> _Assigned task_:
Below are some entries. Repeat exactly the lines from the one with "The width and height of the screenshot is (1903, 936)." through the one with "This screenshot has height=882, width=1754.", and only those.

------------------------------

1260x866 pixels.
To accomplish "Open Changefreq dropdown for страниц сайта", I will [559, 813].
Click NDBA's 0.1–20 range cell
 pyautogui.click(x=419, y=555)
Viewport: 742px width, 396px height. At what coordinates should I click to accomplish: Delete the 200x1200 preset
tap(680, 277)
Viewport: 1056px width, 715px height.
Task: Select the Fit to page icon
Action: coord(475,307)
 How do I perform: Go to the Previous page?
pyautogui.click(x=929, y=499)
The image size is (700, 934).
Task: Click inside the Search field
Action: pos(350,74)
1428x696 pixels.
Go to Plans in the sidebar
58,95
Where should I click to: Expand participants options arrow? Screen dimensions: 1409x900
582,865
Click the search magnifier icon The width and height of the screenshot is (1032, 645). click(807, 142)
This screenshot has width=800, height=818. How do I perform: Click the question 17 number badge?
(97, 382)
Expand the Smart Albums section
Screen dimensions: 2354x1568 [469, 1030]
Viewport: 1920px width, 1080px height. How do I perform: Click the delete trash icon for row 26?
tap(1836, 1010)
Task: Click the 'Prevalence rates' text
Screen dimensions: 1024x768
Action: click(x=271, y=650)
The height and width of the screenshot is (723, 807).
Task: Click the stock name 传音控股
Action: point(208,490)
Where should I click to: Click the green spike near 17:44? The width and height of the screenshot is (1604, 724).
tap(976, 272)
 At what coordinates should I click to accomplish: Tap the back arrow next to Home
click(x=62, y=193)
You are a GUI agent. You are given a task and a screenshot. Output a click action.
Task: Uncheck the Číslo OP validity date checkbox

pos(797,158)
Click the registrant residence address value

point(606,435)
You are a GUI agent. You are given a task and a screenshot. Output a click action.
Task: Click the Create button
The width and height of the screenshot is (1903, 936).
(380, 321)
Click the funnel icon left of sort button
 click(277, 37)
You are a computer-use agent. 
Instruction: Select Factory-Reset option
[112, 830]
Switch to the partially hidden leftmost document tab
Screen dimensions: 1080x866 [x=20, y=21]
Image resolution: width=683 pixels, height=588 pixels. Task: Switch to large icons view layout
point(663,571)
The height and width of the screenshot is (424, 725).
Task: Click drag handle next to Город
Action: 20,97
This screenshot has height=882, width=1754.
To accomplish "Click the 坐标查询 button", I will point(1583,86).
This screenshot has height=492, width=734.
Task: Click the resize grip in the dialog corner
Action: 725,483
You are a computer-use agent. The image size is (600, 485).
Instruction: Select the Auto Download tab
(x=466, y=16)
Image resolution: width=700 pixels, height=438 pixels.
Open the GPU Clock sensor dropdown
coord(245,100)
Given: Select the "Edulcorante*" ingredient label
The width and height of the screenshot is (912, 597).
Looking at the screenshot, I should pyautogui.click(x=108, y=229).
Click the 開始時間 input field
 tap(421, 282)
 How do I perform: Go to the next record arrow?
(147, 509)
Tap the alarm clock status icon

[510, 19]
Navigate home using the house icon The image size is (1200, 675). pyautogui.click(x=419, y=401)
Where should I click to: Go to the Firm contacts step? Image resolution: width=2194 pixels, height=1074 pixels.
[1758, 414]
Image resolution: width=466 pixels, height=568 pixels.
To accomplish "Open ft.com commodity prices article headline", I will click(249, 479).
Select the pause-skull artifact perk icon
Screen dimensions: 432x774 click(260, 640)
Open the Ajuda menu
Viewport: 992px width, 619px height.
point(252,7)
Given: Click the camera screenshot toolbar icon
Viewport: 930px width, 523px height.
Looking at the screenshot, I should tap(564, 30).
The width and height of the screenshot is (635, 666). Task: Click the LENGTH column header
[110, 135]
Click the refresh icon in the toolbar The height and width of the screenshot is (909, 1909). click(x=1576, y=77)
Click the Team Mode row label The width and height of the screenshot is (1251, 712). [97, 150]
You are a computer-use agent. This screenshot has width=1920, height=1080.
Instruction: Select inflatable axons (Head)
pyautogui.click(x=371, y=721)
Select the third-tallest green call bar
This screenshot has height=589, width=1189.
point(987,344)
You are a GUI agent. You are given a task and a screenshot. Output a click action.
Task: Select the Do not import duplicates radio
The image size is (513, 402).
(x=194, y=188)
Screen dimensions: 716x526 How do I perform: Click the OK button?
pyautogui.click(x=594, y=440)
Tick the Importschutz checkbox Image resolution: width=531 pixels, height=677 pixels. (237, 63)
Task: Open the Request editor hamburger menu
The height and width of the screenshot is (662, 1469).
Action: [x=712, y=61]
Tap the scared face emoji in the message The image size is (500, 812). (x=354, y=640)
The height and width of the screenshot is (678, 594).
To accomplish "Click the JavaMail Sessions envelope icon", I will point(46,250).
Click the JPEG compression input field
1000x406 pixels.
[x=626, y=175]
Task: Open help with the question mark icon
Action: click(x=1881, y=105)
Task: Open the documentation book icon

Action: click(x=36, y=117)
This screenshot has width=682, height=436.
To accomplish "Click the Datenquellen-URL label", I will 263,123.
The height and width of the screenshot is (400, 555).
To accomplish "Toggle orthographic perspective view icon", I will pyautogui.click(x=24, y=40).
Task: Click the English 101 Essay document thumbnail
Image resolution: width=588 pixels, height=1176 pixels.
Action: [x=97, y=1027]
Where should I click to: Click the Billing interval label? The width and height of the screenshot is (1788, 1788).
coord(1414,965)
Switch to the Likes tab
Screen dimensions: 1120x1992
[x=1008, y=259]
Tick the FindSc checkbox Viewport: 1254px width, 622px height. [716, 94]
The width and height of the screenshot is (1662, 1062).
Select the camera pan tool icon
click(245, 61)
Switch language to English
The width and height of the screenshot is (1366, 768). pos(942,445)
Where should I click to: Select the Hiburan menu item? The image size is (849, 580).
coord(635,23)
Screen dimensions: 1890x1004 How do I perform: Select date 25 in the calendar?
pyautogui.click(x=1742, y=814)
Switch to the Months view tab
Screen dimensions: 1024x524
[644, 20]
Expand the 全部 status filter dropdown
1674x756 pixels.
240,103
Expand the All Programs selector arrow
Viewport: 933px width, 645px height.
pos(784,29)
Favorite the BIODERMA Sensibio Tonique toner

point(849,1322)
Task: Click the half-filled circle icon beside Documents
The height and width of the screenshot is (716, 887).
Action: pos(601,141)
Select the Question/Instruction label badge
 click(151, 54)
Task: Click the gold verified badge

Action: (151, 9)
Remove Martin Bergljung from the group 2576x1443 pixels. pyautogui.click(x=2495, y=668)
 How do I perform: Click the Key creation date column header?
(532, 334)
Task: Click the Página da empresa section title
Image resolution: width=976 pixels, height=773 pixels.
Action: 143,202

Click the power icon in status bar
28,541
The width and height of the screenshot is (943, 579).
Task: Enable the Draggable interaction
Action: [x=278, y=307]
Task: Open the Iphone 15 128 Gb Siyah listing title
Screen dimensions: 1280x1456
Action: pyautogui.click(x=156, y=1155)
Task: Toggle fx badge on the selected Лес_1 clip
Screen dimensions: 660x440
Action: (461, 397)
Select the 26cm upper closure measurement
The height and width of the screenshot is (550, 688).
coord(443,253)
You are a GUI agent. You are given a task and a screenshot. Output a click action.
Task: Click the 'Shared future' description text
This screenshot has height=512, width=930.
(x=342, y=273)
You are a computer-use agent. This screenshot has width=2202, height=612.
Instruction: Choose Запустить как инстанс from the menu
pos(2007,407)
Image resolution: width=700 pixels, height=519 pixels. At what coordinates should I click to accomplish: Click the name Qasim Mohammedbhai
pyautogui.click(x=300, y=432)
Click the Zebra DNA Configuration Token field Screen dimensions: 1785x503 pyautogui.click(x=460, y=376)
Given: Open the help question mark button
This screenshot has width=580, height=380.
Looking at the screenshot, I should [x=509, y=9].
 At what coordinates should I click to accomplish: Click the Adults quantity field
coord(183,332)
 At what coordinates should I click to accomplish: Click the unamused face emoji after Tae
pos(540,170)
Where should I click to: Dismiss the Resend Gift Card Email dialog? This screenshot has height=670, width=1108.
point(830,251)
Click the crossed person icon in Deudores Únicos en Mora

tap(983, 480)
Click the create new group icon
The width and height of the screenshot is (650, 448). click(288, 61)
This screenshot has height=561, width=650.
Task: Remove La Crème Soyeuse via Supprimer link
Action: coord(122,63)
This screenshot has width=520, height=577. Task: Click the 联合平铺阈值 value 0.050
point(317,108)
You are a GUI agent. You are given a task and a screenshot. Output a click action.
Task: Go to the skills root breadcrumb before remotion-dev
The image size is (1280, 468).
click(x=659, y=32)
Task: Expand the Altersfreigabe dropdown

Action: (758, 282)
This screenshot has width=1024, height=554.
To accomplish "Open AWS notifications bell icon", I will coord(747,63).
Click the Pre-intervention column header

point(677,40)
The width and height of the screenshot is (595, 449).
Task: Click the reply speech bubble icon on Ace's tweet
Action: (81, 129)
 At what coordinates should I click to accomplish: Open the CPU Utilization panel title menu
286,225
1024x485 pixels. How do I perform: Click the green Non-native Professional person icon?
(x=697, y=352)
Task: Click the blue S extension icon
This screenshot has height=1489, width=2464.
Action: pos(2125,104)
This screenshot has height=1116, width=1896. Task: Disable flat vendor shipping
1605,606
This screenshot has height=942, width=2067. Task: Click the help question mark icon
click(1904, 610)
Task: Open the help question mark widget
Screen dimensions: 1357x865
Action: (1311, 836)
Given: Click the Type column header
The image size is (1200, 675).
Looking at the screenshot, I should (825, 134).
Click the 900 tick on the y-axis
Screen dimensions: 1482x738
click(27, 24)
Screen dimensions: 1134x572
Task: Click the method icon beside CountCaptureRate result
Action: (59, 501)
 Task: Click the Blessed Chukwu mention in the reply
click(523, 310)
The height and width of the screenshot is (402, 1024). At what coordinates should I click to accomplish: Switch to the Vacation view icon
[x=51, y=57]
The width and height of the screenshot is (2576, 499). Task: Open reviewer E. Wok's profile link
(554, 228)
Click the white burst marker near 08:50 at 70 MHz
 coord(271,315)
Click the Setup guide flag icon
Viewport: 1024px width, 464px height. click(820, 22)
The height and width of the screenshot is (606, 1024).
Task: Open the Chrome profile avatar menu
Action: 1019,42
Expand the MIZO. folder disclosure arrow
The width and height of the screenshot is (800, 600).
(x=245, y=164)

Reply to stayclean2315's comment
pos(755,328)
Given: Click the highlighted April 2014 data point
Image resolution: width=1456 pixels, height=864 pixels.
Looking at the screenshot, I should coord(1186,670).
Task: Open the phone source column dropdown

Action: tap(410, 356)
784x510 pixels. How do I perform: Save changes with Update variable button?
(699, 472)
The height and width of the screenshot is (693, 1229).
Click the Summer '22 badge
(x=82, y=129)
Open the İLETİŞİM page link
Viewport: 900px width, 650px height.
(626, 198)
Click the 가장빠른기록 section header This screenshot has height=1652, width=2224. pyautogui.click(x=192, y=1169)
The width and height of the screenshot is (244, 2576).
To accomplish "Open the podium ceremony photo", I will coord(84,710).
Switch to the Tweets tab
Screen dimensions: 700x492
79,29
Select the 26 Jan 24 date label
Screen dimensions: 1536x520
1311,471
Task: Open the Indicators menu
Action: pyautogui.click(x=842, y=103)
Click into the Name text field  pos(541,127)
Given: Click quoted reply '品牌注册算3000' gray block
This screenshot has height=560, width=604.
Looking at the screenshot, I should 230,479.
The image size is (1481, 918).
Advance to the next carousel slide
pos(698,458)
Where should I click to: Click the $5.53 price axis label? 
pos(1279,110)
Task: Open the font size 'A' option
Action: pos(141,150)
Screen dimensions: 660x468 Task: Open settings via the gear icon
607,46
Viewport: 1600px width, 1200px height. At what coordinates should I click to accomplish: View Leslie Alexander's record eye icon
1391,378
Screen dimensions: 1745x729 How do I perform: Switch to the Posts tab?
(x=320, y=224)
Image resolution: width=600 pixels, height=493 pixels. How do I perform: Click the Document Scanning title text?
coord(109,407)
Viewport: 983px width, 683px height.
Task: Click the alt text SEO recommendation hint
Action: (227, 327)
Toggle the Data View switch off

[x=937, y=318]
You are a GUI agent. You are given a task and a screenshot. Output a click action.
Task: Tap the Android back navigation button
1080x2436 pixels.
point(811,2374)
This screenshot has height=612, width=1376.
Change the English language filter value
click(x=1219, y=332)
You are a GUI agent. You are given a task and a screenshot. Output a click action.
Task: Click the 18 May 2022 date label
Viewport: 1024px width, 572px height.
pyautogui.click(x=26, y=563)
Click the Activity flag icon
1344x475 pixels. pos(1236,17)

------------------------------

> _Result of this task_:
The width and height of the screenshot is (1903, 936).
(380, 321)
Click the funnel icon left of sort button
 click(277, 37)
You are a computer-use agent. 
Instruction: Select Factory-Reset option
[112, 830]
Switch to the partially hidden leftmost document tab
Screen dimensions: 1080x866 [x=20, y=21]
Image resolution: width=683 pixels, height=588 pixels. Task: Switch to large icons view layout
point(663,571)
The height and width of the screenshot is (424, 725).
Task: Click drag handle next to Город
Action: 20,97
This screenshot has height=882, width=1754.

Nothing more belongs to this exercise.